The base body 2 is configured by laminating a plurality of base body layers 11. Here, as illustrated in FIG. 2, the base body 2 is configured by laminating base body layers 11a to 11h in the third direction D3. In the actual base body 2, the plurality of base body layers 11a to 11h are integrated to such an extent that boundaries between the layers cannot be visually recognized. The base body layers 11a and 11h, which are positioned at ends of the laminate, are layers constituted only by base body portions, with no internal conductor 3 or external electrodes 4A and 4B disposed therein. The base body layers 11a and 11h function as protective layers for the internal conductor 3 and external electrodes 4A and 4B. The base body layers 11a and 11h may each be multiple layers. In the example of FIG. 2, both of the base body layers 11a and 11h are formed of two layers each.

The base body layers 11a to 11h are formed of, for example, a magnetic material (a Ni—Cu—Zn based ferrite material, a Ni—Cu—Zn—Mg based ferrite material, a Ni—Cu based ferrite material, or the like). The magnetic material forming the base body layers 11a to 11h may contain an Fe alloy or the like. The base body layers 11a to 11h may be formed of a nonmagnetic material (a glass ceramic material, a dielectric material, or the like).

********************

#### Your task:
Reproduce verbatim the portion of the passage on the laminated base body that runs from "The base body 2 is configured by laminating a" up to and including "two layers each.".

********************

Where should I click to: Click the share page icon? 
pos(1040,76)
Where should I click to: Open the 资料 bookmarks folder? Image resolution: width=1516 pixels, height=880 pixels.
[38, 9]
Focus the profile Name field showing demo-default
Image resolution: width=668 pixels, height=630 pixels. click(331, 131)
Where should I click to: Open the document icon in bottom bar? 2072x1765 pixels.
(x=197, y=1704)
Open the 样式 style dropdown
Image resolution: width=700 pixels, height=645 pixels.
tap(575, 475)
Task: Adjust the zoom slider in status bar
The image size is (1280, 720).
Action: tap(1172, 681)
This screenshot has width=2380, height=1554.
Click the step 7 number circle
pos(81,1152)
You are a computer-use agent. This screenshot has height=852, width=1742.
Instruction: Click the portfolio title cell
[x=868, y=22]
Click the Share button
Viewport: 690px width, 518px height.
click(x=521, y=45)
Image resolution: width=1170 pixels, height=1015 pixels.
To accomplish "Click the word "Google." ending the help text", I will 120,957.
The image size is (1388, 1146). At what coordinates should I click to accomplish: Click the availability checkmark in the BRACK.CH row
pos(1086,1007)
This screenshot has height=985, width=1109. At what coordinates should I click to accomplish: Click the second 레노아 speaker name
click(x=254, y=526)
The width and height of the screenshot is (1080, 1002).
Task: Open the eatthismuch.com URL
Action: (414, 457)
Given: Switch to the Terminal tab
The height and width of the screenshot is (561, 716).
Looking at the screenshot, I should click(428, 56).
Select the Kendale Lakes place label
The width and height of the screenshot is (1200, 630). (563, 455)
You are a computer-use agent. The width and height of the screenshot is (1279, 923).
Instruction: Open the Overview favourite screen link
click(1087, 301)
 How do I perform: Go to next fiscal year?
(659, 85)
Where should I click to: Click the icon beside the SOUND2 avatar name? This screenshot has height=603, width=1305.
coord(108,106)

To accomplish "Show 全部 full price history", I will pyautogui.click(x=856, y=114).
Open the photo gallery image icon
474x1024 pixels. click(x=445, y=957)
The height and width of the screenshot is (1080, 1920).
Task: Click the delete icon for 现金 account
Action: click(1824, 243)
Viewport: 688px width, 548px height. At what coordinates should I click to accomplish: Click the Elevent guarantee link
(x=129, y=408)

********************

#### Solution to the exercise:
The base body 2 is configured by laminating a plurality of base body layers 11. Here, as illustrated in FIG. 2, the base body 2 is configured by laminating base body layers 11a to 11h in the third direction D3. In the actual base body 2, the plurality of base body layers 11a to 11h are integrated to such an extent that boundaries between the layers cannot be visually recognized. The base body layers 11a and 11h, which are positioned at ends of the laminate, are layers constituted only by base body portions, with no internal conductor 3 or external electrodes 4A and 4B disposed therein. The base body layers 11a and 11h function as protective layers for the internal conductor 3 and external electrodes 4A and 4B. The base body layers 11a and 11h may each be multiple layers. In the example of FIG. 2, both of the base body layers 11a and 11h are formed of two layers each.